2.3. in ordine al profilo dell’obbligo di motivazione della delibera comunale dell’ente locale che prevede una differenziazione tra civile abitazione ed esercizio alberghiero questa Corte ha affermato che “In tema di tassa per lo smaltimento dei rifiuti solidi urbani, non è configurabile alcun obbligo di motivazione della delibera comunale di determinazione della tariffa di cui al D.Lgs. n. 507 del 1993, art. 65, poichè la stessa, al pari di qualsiasi atto amministrativo a contenuto generale o collettivo, si rivolge ad una pluralità indistinta, anche se determinabile ex post, di destinatari, occupanti o detentori, attuali o futuri, di locali ed aree tassabili” (Cass., n. 7044 del 2014, Rv. 629885; Cass., n. 22804 del 2006, Rv. 595463);

3. per quanto sopra il ricorso del Comune di Palermo deve essere accolto.
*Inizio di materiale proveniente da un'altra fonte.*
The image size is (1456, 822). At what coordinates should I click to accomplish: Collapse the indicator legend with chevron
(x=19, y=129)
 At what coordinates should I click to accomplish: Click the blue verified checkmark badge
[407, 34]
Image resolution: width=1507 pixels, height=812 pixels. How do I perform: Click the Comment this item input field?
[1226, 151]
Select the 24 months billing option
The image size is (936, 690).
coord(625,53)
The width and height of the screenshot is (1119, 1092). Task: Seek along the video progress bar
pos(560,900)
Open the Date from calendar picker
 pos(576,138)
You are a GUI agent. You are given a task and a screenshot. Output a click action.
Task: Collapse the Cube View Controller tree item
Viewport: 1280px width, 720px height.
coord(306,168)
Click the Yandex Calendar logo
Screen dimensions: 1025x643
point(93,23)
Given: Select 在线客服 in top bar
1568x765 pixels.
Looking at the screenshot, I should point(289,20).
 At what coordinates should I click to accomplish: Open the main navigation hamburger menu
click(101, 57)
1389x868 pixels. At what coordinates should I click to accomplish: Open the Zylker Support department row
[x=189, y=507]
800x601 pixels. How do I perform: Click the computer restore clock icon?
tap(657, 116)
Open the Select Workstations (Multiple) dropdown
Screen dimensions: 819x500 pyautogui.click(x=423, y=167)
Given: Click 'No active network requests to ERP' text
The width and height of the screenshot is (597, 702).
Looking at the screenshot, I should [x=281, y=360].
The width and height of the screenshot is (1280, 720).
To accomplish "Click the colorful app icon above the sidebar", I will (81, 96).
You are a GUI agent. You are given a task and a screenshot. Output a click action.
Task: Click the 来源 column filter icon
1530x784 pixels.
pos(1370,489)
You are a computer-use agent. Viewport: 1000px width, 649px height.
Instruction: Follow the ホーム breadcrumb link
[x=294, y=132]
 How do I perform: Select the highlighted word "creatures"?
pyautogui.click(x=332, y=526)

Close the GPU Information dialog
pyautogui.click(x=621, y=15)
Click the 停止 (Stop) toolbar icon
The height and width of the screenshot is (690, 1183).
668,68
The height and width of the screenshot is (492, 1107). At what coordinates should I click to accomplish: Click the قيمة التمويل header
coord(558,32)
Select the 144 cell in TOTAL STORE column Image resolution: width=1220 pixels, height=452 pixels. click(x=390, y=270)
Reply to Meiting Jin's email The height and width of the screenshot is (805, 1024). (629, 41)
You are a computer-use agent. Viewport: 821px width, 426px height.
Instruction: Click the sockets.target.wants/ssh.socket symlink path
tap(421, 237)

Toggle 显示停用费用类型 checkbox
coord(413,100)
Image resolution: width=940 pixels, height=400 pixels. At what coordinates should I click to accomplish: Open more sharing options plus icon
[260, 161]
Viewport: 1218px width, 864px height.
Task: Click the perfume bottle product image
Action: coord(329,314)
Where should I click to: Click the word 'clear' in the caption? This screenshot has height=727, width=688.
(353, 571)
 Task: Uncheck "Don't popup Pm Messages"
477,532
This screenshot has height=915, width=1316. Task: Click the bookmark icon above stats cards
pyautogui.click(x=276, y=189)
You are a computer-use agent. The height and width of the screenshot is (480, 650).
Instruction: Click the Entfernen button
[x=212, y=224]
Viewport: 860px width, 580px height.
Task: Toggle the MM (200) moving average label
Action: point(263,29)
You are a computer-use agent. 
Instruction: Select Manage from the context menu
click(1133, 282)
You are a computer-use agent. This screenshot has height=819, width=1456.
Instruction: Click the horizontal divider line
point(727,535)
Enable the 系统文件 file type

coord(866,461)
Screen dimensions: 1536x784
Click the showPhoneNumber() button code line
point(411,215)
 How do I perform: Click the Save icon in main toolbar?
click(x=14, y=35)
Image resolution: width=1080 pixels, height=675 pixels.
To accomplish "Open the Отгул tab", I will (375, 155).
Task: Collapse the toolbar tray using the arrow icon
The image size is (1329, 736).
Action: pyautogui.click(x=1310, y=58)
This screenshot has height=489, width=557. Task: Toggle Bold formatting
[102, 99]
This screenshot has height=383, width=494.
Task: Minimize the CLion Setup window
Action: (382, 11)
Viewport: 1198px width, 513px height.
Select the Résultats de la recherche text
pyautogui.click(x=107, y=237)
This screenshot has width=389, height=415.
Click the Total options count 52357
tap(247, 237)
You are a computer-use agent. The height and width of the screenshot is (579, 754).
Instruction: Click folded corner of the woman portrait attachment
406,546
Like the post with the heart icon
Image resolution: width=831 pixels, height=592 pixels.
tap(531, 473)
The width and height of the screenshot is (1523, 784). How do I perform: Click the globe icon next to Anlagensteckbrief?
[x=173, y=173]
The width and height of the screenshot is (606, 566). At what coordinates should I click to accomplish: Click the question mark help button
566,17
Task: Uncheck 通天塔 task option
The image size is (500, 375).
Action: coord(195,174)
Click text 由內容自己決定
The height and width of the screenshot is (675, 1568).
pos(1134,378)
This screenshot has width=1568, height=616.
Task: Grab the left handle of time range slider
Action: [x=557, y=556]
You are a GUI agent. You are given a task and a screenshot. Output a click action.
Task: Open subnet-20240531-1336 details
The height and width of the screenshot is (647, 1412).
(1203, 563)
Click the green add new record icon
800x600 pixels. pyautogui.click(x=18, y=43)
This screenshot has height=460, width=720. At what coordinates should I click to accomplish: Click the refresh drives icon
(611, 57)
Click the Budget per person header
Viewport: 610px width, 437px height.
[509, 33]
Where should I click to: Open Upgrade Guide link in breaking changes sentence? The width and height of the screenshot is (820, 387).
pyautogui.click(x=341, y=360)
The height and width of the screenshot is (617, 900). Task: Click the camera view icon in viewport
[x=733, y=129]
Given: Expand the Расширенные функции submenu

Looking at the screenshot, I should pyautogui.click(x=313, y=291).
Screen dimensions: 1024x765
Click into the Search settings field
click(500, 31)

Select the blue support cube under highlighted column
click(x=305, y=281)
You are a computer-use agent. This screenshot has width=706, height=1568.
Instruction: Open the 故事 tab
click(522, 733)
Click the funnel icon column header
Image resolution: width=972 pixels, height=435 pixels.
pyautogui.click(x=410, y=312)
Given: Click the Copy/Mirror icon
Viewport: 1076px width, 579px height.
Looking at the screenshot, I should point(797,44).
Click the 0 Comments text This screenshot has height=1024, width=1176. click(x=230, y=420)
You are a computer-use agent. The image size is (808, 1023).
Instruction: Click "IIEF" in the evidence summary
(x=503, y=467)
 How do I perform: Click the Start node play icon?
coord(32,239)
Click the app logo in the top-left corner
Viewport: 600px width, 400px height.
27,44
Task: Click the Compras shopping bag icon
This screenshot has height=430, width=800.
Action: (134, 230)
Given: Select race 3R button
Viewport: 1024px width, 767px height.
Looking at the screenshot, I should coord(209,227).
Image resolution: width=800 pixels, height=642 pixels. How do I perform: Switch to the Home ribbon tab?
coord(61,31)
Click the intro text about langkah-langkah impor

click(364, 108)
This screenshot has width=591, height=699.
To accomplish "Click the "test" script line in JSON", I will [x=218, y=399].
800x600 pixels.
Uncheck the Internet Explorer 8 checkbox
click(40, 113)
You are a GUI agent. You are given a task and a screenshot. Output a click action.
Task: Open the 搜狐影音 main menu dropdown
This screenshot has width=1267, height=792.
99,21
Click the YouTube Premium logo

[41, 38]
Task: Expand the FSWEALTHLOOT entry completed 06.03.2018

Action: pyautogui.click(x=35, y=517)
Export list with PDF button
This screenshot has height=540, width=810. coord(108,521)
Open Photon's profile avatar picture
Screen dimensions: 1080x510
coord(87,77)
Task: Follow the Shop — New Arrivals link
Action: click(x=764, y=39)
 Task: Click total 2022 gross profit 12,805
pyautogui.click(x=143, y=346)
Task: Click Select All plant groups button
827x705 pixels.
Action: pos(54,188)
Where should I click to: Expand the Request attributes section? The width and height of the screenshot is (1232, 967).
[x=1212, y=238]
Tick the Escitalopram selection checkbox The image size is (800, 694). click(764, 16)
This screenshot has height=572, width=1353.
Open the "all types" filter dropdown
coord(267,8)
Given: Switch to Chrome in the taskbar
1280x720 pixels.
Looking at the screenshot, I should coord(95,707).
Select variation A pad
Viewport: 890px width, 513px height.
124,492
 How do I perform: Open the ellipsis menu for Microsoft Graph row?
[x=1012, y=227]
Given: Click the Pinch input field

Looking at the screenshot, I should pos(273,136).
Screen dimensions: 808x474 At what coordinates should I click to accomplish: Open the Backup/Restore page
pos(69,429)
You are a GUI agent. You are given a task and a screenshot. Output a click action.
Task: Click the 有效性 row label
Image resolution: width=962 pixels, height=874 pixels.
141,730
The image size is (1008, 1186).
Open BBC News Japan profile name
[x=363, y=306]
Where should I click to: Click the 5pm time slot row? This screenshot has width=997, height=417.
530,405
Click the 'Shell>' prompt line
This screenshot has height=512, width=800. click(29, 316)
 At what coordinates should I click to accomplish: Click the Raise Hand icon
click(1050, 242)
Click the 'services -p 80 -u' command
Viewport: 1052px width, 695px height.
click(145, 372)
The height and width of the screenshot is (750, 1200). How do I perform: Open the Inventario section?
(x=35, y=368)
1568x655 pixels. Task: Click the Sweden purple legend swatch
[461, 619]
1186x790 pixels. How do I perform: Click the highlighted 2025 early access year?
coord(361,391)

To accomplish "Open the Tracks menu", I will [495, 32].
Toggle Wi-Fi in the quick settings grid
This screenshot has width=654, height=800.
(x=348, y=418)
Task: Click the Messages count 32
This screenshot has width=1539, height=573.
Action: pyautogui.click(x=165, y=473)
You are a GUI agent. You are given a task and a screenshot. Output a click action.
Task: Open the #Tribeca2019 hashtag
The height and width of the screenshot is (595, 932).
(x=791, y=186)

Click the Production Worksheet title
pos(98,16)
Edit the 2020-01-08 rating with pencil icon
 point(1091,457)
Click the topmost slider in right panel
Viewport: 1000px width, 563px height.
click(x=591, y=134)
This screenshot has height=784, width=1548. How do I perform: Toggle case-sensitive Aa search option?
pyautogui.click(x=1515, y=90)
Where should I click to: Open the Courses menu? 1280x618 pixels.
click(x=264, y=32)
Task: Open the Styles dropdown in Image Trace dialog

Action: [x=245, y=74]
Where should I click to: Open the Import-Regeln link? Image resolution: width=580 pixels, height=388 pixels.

La sentenza deve essere cassata senza rinvio e la causa può essere decisa nel merito ex art. 384 c.p.c. non richiedendo ulteriori accertamenti in punto di fatto, con rigetto del ricorso introduttivo;

4. le spese del giudizio di legittimità seguono la soccombenza mentre quelle del giudizio di merito vanno compensate atteso che la giurisprudenza si è consolidata in corso di causa.

PQM

 

La Corte, accoglie il ricorso, annulla la sentenza impugnata e, decidendo nel merito, rigetta il ricorso proposto dalla contribuente avverso la cartella di pagamento emessa dal Comune di Palermo per la TARSU 2008;

condanna la resistente al pagamento, in favore del ricorrente, delle spese del giudizio di legittimità, che liquida in Euro 2.400,00 per compensi, oltre alle spese forfettarie nella misura del 15% ed agli accessori di legge; spese del giudizio di merito compensate.

Così deciso in Roma, il 11 luglio 2017.